Question

Sunetra has $$6$$ cards: $$1$$, $$3$$, $$5$$, $$7$$, $$9$$ and $$11$$. She selects two cards and puts the smaller number on top of the larger to make a fraction.
Show there are $$15$$ possible outcomes.

Answer

**step1** Understanding the problem

The problem asks us to determine the total number of unique fractions that can be created. Sunetra has six cards with the numbers $$1$$, $$3$$, $$5$$, $$7$$, $$9$$, and $$11$$. She selects two different cards and forms a fraction by placing the smaller number on top (as the numerator) and the larger number on the bottom (as the denominator).

**step2** Listing the given cards

The numbers on Sunetra's cards are: $$1$$, $$3$$, $$5$$, $$7$$, $$9$$, and $$11$$. There are a total of $$6$$ cards.

**step3** Forming fractions starting with the smallest possible numerator

We will systematically list all possible pairs by picking the smallest available card as the numerator and pairing it with all larger cards.
Let's start with the card $$1$$ as the smaller number (numerator). We pair $$1$$ with each of the other cards that are larger than $$1$$:
$$1$$ and $$3$$ gives the fraction $$\frac{1}{3}$$
$$1$$ and $$5$$ gives the fraction $$\frac{1}{5}$$
$$1$$ and $$7$$ gives the fraction $$\frac{1}{7}$$
$$1$$ and $$9$$ gives the fraction $$\frac{1}{9}$$
$$1$$ and $$11$$ gives the fraction $$\frac{1}{11}$$
From this step, we have found $$5$$ possible fractions.

**step4** Forming fractions with the next smallest possible numerator

Next, we consider the card $$3$$ as the smaller number (numerator). We pair $$3$$ with cards that are larger than $$3$$ to ensure we do not repeat any fractions already listed or create fractions where $$3$$ is the denominator (which would have been covered by a smaller numerator).
$$3$$ and $$5$$ gives the fraction $$\frac{3}{5}$$
$$3$$ and $$7$$ gives the fraction $$\frac{3}{7}$$
$$3$$ and $$9$$ gives the fraction $$\frac{3}{9}$$
$$3$$ and $$11$$ gives the fraction $$\frac{3}{11}$$
From this step, we have found $$4$$ possible fractions.

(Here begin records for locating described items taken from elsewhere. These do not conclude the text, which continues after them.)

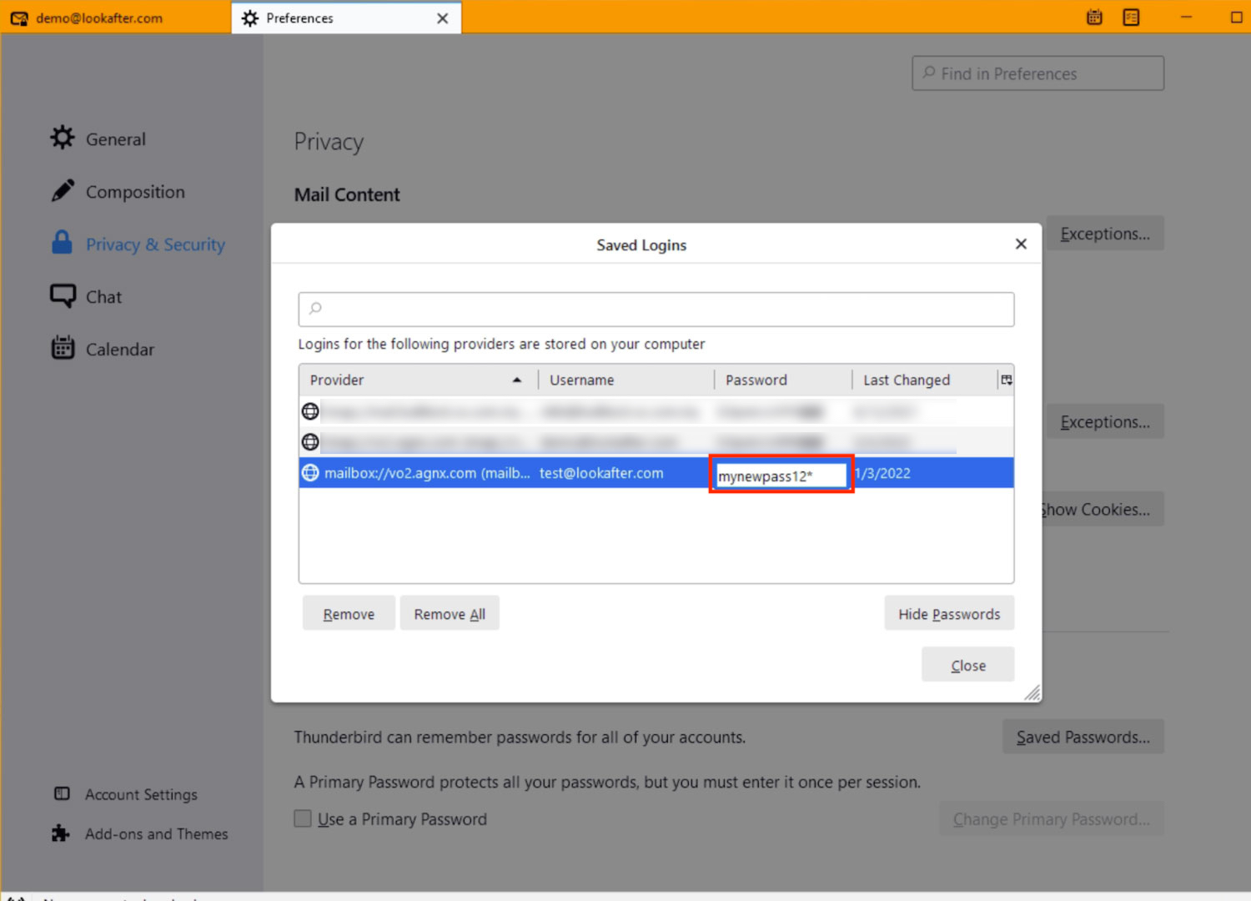1251x901 pixels.
Task: Click the Saved Logins search field
Action: coord(656,309)
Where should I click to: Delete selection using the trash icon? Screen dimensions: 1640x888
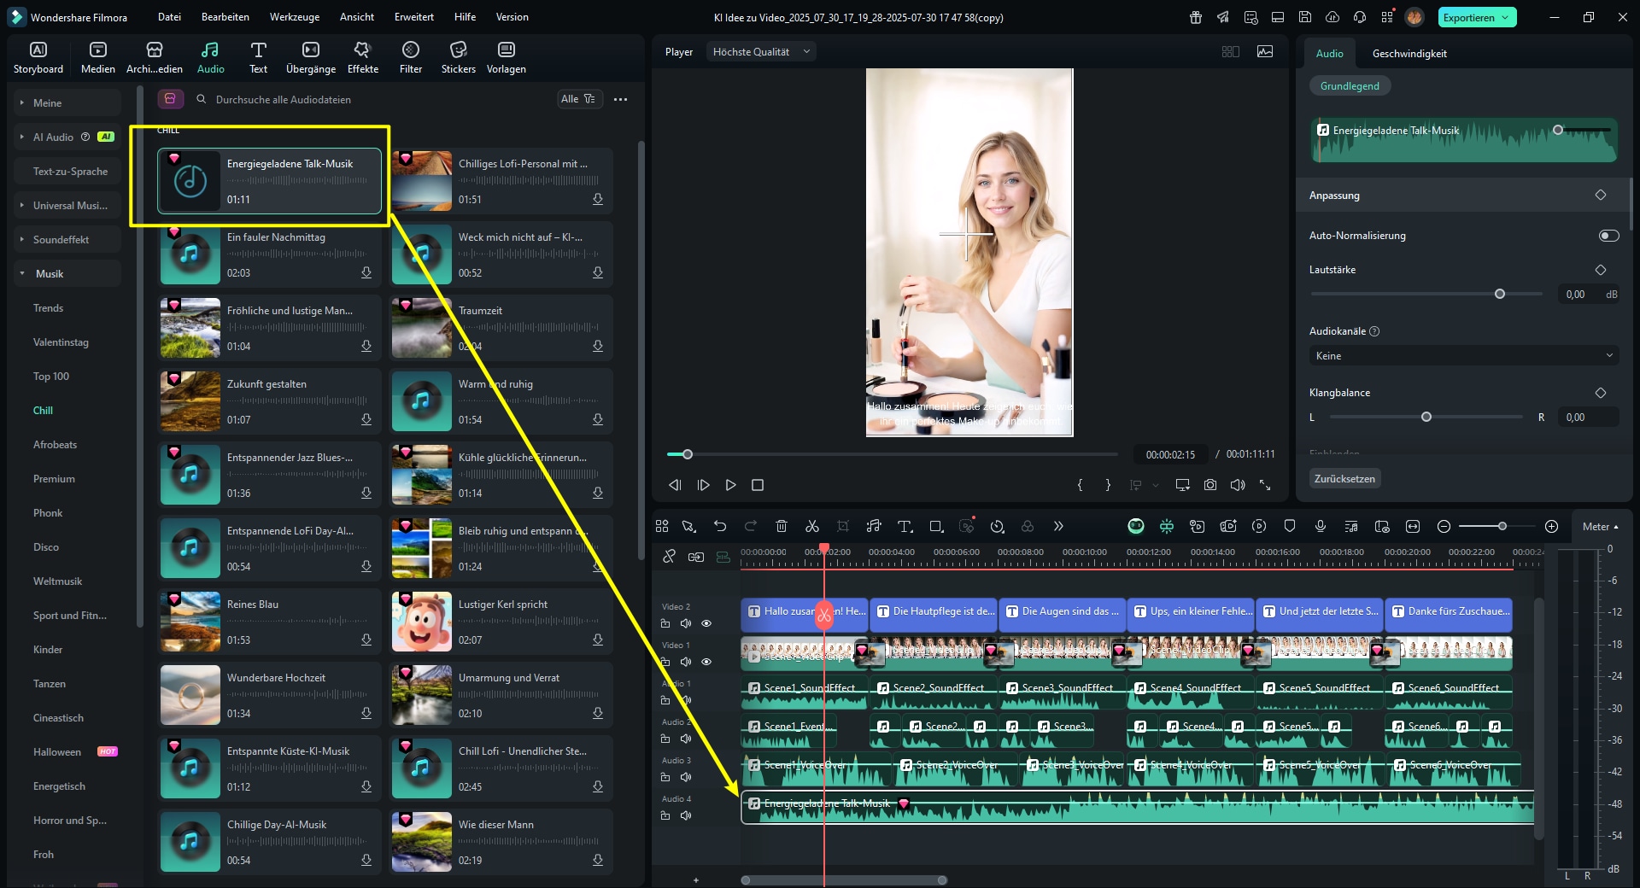pos(782,526)
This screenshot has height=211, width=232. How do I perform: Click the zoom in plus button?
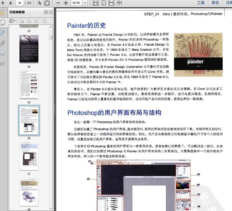click(65, 3)
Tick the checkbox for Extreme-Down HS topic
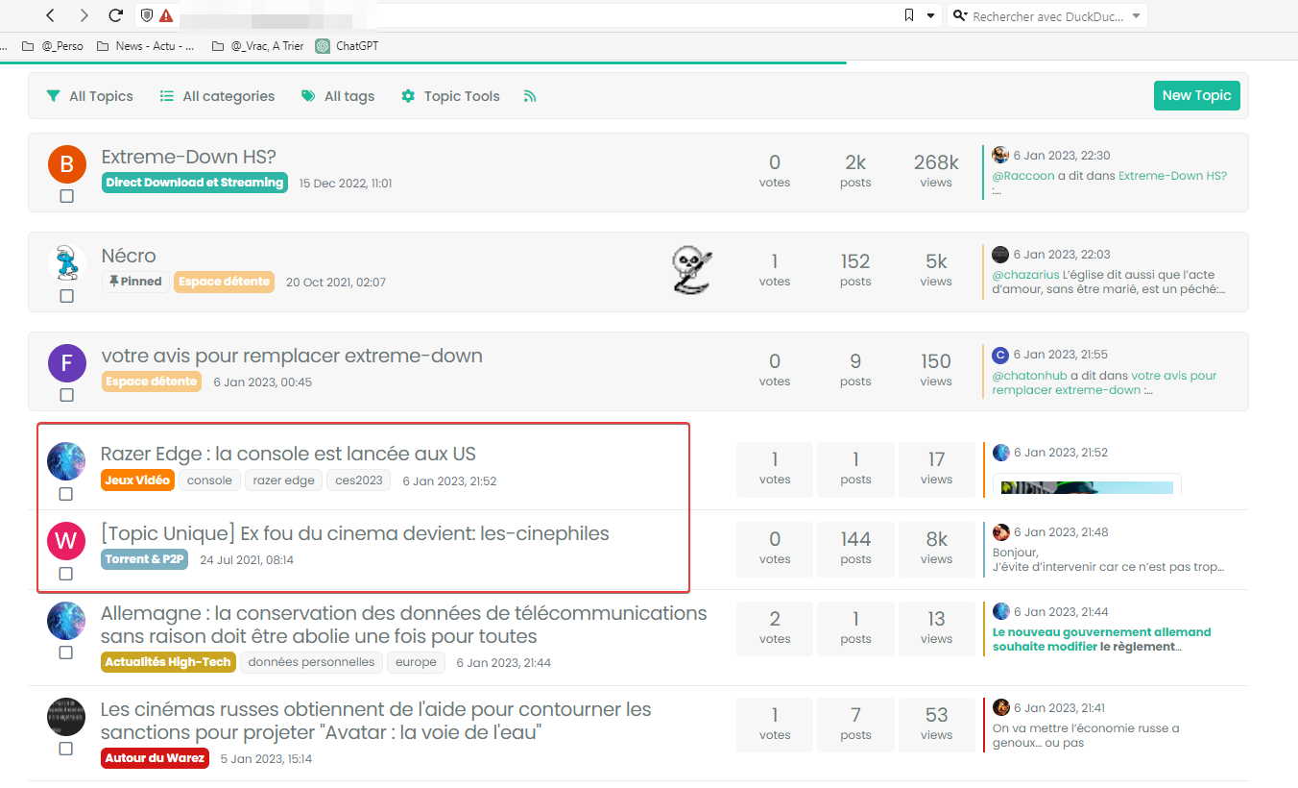The image size is (1298, 788). click(x=66, y=196)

**step5** Forming fractions with the next smallest possible numerator

Now, we take the card $$5$$ as the smaller number (numerator). We pair $$5$$ with cards that are larger than $$5$$:
$$5$$ and $$7$$ gives the fraction $$\frac{5}{7}$$
$$5$$ and $$9$$ gives the fraction $$\frac{5}{9}$$
$$5$$ and $$11$$ gives the fraction $$\frac{5}{11}$$
From this step, we have found $$3$$ possible fractions.

**step6** Forming fractions with the next smallest possible numerator

Next, we use the card $$7$$ as the smaller number (numerator). We pair $$7$$ with cards that are larger than $$7$$:
$$7$$ and $$9$$ gives the fraction $$\frac{7}{9}$$
$$7$$ and $$11$$ gives the fraction $$\frac{7}{11}$$
From this step, we have found $$2$$ possible fractions.

**step7** Forming fractions with the last possible numerator

Finally, we take the card $$9$$ as the smaller number (numerator). We pair $$9$$ with cards that are larger than $$9$$:
$$9$$ and $$11$$ gives the fraction $$\frac{9}{11}$$
From this step, we have found $$1$$ possible fraction. The card $$11$$ cannot be a numerator because there are no cards larger than $$11$$ to be its denominator.

**step8** Calculating the total number of possible outcomes

To find the total number of possible outcomes, we add up the number of unique fractions found in each step:
Total possible outcomes = (Fractions with $$1$$ as numerator) + (Fractions with $$3$$ as numerator) + (Fractions with $$5$$ as numerator) + (Fractions with $$7$$ as numerator) + (Fractions with $$9$$ as numerator)
Total possible outcomes = $$5 + 4 + 3 + 2 + 1 = 15$$
Thus, there are $$15$$ possible outcomes, as required.